Provided is a method for nitriding a grain-oriented electrical steel sheet which is very useful in obtaining excellent magnetic properties with no variation by immersing a strip in a molten salt bath after cold rolling and before secondary recrystallization annealing during a production process of a grain-oriented electrical steel sheet, to subject the strip to continuous nitriding to uniformly disperse inhibitor forming elements over the full length and full width of the strip.

Description

TECHNICAL FIELD
The disclosure relates to a method and a device that are suitable for nitriding a grain-oriented electrical steel sheet.
BACKGROUND
A grain oriented electrical steel sheet is a soft magnetic material used as an iron core material of transformers and generators, and is required to have excellent magnetic properties, in particular low iron loss. This steel sheet has a texture in which the <001> direction, which is an easy magnetization axis of iron, is highly accorded with the rolling direction of the steel sheet. Such texture is formed through the so-called secondary recrystallization where crystal grains with (110)[001] orientation referred to as Goss orientation are preferentially grown massively, during secondary recrystallization annealing in the production process of the grain-oriented electrical steel sheet.
Conventionally, such grain-oriented electrical steel sheets have been manufactured by heating a slab containing 4.5 mass % or less of Si and inhibitor components such as MnS, MnSe and AlN to 1300° C. or higher, thereby dissolving the inhibitor components, then subjecting the slab to hot rolling to obtain a hot rolled steel sheet, and then subjecting the hot rolled steel sheet to hot band annealing as necessary, and subsequent cold rolling once, or twice or more with intermediate annealing performed therebetween until reaching final sheet thickness, then subjecting the steel sheet to primary recrystallization annealing in wet hydrogen atmosphere to perform primary recrystallization and decarburization, and then applying thereon an annealing separator mainly composed of magnesia (MgO) and performing final annealing at 1200° C. for around 5 hours for secondary recrystallization and purification of inhibitor components (e.g. see U.S. Pat. No. 1,965,559A (PTL 1), JPS4015644B (PTL 2) and JPS5113469B (PTL 3)).
However, high temperature heating of a slab not only causes an increase in facility costs to achieve heating, but also increases the amount of scale generated during hot rolling and decreases production yield, and further, it causes problems including complicated maintenance of facilities, and therefore, recent demands for reduction in production costs could not be met.
For this reason, various developments have been made for a technique of causing secondary recrystallization without containing inhibitor components in the slab. For example, a technique capable of stably causing secondary recrystallization without containing inhibitor components in the slab, by increasing S content in the steel matrix after primary recrystallization annealing and before completion of secondary recrystallization (sulfur increasing method) has been proposed (JP4321120B (PTL 4)).

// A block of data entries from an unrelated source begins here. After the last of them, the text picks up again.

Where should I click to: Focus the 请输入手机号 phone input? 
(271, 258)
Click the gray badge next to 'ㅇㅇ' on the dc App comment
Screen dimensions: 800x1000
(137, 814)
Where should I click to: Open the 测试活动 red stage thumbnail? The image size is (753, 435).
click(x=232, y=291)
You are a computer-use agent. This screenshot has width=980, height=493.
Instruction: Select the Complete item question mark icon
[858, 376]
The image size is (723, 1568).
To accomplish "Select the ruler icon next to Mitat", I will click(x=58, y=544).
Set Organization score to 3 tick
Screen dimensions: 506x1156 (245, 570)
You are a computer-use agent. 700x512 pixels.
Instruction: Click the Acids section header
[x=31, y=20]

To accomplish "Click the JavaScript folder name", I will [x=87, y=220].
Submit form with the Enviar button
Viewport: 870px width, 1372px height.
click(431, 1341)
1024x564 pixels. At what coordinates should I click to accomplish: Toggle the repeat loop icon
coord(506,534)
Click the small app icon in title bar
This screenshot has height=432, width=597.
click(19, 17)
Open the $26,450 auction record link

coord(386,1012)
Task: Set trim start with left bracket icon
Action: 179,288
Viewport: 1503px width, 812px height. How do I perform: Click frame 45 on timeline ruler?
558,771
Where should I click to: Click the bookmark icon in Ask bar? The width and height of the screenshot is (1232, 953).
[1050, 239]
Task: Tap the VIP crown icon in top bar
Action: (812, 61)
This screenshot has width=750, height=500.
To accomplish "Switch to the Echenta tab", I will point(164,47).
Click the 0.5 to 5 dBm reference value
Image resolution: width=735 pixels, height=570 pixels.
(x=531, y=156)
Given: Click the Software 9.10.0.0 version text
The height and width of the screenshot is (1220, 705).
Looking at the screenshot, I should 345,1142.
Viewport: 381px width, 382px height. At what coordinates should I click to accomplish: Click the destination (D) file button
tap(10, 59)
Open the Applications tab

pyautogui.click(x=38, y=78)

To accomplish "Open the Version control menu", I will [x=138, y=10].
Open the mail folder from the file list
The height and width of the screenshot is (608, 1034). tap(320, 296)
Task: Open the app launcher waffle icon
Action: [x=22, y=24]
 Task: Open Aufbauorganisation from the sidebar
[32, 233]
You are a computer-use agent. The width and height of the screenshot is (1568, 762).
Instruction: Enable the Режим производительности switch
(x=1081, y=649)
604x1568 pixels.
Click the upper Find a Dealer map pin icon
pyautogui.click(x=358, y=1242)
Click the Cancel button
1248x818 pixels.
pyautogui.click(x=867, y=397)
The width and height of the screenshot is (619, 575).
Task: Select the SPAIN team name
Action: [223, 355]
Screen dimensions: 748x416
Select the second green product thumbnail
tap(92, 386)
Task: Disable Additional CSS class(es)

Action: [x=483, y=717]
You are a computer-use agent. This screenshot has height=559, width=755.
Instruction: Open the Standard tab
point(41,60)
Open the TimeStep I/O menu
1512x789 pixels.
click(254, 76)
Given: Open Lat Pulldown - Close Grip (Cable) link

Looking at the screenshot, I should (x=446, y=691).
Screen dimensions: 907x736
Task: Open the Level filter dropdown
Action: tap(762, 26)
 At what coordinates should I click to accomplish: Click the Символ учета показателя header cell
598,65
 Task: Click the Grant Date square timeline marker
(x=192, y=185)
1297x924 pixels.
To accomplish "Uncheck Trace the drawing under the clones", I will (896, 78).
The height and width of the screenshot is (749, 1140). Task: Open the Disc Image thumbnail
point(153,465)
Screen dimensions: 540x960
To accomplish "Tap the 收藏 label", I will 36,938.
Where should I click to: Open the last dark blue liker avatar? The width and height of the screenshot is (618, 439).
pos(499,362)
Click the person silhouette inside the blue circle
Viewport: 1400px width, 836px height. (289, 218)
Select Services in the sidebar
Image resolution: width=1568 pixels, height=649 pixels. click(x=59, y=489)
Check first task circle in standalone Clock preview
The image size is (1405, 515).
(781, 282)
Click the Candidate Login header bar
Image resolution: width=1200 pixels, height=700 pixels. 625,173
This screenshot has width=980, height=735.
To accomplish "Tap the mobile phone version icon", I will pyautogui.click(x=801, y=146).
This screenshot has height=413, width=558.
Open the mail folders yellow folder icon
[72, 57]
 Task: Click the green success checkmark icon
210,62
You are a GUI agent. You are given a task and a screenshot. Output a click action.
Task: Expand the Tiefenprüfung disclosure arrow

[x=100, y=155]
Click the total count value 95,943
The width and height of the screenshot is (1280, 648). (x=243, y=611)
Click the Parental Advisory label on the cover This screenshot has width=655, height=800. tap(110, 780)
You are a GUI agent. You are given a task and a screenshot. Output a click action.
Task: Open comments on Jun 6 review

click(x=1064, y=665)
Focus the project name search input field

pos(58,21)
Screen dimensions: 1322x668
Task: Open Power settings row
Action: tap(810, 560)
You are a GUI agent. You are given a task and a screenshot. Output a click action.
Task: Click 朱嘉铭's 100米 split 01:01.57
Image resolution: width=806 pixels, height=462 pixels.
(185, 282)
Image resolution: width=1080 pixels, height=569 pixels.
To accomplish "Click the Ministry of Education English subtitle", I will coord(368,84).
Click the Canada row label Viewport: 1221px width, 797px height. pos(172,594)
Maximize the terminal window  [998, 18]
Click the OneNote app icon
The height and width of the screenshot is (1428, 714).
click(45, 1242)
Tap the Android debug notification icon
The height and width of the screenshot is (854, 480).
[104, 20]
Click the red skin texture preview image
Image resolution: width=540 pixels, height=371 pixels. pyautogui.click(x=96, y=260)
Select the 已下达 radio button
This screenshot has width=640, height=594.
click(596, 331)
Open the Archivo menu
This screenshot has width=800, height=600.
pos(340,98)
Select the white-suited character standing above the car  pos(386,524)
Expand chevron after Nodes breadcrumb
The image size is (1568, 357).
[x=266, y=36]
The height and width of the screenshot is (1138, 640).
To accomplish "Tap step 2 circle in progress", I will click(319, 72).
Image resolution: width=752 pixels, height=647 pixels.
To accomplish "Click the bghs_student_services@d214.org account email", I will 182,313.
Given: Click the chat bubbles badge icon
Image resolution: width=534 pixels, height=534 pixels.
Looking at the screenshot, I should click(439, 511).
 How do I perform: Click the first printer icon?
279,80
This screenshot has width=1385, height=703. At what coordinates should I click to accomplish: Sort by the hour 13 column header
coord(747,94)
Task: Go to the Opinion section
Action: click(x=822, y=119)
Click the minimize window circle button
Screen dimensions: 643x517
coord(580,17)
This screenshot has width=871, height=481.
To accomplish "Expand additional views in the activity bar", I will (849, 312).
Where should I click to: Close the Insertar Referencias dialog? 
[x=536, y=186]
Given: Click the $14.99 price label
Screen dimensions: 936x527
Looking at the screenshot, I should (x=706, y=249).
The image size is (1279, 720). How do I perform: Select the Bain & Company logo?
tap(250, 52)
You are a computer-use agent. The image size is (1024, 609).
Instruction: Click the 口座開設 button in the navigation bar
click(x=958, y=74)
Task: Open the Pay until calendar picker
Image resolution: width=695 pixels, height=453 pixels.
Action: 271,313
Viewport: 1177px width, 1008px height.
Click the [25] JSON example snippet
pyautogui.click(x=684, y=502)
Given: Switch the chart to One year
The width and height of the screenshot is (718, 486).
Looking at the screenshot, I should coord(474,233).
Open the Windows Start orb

Further, a technique that enables strengthening inhibitors after primary recrystallization annealing and before completion of secondary recrystallization and stably causing secondary recrystallization without containing inhibitor components in the slab, by performing gas nitriding before or after decarburization annealing (JP2771634B (PTL 5)), as well as a technique of disposing a reducing zone in front of a nitriding zone to provide a reducing effect to the oxide layer of the steel sheet surface (JPH03122227A (PTL 6)) have been proposed.
Further, in order to perform uniform nitriding over the whole strip during such gas nitriding process, a method of dividing and adjusting the nitriding gas supplied by a nozzle or a spray at the center part of the steel sheet and both ends of the steel sheet, has been proposed (JP3940205B (PTL 7)).
CITATION LIST Patent Literature
PTL 1: U.S. Pat. No. 1,965,559A
PTL 2: JPS4015644B
PTL 3: JPS5113469B
PTL 4: JP4321120B
PTL 5: JP2771634B
PTL 6: JPH03122227A
PTL 7: JP3940205B
SUMMARY
However, with the technique disclosed in PTL 4, there were cases where the non-uniformity in the temperature and atmosphere during coil heating caused variation in the increase amount of sulfur in the coil and differences in secondary recrystallization behavior, which lead to variation of magnetic properties.
Further, the techniques disclosed in PTLs 5 to 7 are methods of performing nitriding by spraying nitriding gas on the steel sheet. Therefore, non-uniformity of the furnace temperature in terms of duration and position, and difference in decomposition amount of nitriding gas in pipes caused by heat could cause a difference in nitrogen increase depending on the area of the strip, and as a result, secondary recrystallization could become non-uniform and lead to deterioration of magnetic properties.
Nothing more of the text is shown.